Pulmonologist Sean Dooley gives an update on the condition of President...

Pulmonologist Sean Dooley gives an update on the condition of President Donald Trump Walter Reed Medical Center. Credit: AFP via Getty Images/BRENDAN SMIALOWSKI

Our October surprise is here. And it has put our nation on edge.

President Donald Trump is being treated in a hospital after testing positive for the coronavirus, and while his doctors said Saturday things are going well so far, no one knows how the leader of the free world will respond over time. The White House itself has become a COVID-19 hot spot, with a growing list of presidential advisers, aides, U.S. senators and first lady Melania Trump contracting the virus. The White House and other government leaders are rightly in crisis mode. And the election is 30 days away.

This would be a difficult moment for a healthy nation. We are not that. America is wracked by division, uncertainty and mistrust. We cannot allow those faults to continue to flourish and dictate our response. This is the time to put that aside and bridge our differences.

Some might want to call what's happened karma for a president who has downplayed the severity of the virus, mocked his election opponent and others for wearing masks to stop its spread, and pushed governors and educators to reopen businesses and schools more quickly. Some might want to call it a Greek tragedy for the way the president has been afflicted by his own approach to a highly contagious virus that has killed nearly 210,000 Americans. Neither would be wrong.

But far more important right now in terms of how history will categorize this era is that all of us — every single American — finally acknowledge the reality that Trump's condition has put into stark relief. The virus is on the rise in more than half of our states. More than 40,000 cases are still being reported daily and nearly 1,000 Americans are dying each day, more than six months into this crisis. We do not have this under control and we are nowhere close to turning the corner. No amount of bluster can obscure the seriousness of this plague any longer — not when the man who is at the center of what is supposed to be the most secure bubble in the world becomes a victim of COVID-19.

Now more than ever, we need to be able to trust each other that we are all doing the right thing and following medical protocols to tamp down the virus.

Now more than ever, we need to be able to trust our institutions to give us truthful information and reliable advice. Saturday's news conference by Trump's doctors, who were evasive about details and presented information at odds with the White House's timeline regarding when the president was diagnosed, was disturbing.

Now more than ever, we need the White House to be transparent and forthcoming — about the president's condition; about the source of the infection spreading through his inner circle and beyond; about the contact tracing and testing program it is conducting, which must be thorough; and about the Rose Garden event last weekend introducing Supreme Court nominee Amy Coney Barrett that might have been a super-spreader event.

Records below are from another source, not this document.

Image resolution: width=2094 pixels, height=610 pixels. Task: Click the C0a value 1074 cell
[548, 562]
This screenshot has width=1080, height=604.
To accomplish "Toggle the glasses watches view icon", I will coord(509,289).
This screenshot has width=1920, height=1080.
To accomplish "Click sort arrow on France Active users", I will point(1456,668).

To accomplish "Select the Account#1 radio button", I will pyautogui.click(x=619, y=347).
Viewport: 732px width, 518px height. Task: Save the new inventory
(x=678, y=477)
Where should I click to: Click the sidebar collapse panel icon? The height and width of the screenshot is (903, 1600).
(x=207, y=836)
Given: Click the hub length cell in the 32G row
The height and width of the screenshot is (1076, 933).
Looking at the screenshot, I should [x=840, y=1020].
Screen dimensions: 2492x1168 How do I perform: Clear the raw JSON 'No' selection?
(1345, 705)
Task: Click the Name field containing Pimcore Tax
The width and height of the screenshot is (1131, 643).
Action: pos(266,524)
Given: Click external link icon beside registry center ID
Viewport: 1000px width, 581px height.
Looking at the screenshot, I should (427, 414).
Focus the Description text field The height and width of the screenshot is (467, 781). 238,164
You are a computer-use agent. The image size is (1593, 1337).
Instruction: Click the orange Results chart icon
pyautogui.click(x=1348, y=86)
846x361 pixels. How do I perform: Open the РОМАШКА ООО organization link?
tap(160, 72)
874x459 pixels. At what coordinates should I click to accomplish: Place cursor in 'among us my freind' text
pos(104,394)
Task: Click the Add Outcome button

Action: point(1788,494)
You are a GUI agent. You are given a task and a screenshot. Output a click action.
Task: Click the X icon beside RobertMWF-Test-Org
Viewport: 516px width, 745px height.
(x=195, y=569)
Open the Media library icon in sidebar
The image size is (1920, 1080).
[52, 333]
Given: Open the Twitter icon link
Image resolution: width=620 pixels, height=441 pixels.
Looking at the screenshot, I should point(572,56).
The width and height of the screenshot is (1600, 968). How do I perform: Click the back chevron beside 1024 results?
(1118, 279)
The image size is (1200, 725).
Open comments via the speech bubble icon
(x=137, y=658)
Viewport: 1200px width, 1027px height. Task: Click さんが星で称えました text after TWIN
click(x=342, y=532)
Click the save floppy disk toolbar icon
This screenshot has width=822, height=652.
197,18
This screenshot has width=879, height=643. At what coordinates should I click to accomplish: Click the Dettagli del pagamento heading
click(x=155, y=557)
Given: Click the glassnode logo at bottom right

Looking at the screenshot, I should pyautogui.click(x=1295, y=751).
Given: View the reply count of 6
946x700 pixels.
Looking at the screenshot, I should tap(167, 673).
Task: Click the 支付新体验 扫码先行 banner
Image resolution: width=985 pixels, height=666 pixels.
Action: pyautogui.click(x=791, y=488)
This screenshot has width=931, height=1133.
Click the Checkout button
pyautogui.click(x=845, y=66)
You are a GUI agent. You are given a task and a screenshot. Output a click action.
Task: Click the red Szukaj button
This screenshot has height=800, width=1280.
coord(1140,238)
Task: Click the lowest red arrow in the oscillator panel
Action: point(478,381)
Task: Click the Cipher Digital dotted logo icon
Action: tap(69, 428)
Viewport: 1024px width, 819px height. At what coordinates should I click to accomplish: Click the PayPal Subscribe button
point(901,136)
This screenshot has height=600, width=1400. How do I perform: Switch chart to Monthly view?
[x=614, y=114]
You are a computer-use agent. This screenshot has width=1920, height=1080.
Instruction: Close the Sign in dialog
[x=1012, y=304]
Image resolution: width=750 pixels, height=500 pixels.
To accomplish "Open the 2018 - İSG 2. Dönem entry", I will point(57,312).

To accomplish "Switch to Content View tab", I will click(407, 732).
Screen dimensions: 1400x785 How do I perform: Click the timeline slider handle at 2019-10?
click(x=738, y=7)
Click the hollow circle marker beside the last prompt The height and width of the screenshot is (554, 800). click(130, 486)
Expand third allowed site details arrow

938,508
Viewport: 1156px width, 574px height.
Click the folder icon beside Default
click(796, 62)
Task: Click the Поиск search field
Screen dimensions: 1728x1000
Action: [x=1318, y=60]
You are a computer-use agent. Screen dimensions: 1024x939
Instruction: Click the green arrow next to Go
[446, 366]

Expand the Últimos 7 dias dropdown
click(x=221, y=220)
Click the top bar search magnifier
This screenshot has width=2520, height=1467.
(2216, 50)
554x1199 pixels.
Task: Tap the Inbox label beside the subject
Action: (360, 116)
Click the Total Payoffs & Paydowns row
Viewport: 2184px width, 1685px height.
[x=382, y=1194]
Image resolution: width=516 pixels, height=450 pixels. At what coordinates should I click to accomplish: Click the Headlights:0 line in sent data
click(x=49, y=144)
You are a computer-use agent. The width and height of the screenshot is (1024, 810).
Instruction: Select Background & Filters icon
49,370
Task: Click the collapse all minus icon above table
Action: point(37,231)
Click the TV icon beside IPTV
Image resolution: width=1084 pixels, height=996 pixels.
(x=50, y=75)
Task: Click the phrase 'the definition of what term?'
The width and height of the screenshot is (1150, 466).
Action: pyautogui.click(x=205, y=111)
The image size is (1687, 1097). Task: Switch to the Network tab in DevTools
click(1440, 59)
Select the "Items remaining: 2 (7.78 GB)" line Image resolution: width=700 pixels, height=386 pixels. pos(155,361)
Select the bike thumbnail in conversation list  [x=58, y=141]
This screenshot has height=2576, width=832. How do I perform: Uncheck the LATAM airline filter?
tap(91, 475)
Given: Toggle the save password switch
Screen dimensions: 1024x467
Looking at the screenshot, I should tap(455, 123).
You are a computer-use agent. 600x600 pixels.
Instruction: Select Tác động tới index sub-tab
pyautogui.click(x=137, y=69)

And now more than ever, we need our other leaders to stop making political calculations and start doing what's best for the country.

Trump clearly deserves blame for his handling of the virus. But he himself is a symptom and an exploiter, not the cause, of the problems the nation had before the virus, problems that are exacerbating our current plight.

As Trump recovers, he must begin to deliver a different message to Americans about following science, not denying it, and about letting facts not grievances or election-year politics guide our response to the coronavirus. His enablers and sycophants in and out of the government must follow suit. Allowing Trump to go to a donor event on Thursday night — after top aide Hope Hicks had developed symptoms and was diagnosed with the virus, and after Trump himself had started not to feel well — and to allow the fundraiser to be largely a maskless event, was a terrible decision. And it wasn't until Friday that large numbers of White House staffers finally began to wear masks. We all must take note.

And if anyone in the top levels of government tests positive and is required to quarantine by Centers for Disease Control and Prevention guidelines, he or she must do so and for the full amount of time, just like anyone else.

Many of us are weary of this virus. Some of us are finding it harder to follow all the rules and guidelines. But this is not the time to let our guard down and reduce our vigilance. The facts do not support that. Like the election that looms on Nov. 3, the next few months could determine whether we finally can turn the corner on this insidious virus.

The president's fate is a lesson for all of us. But only if we choose to learn.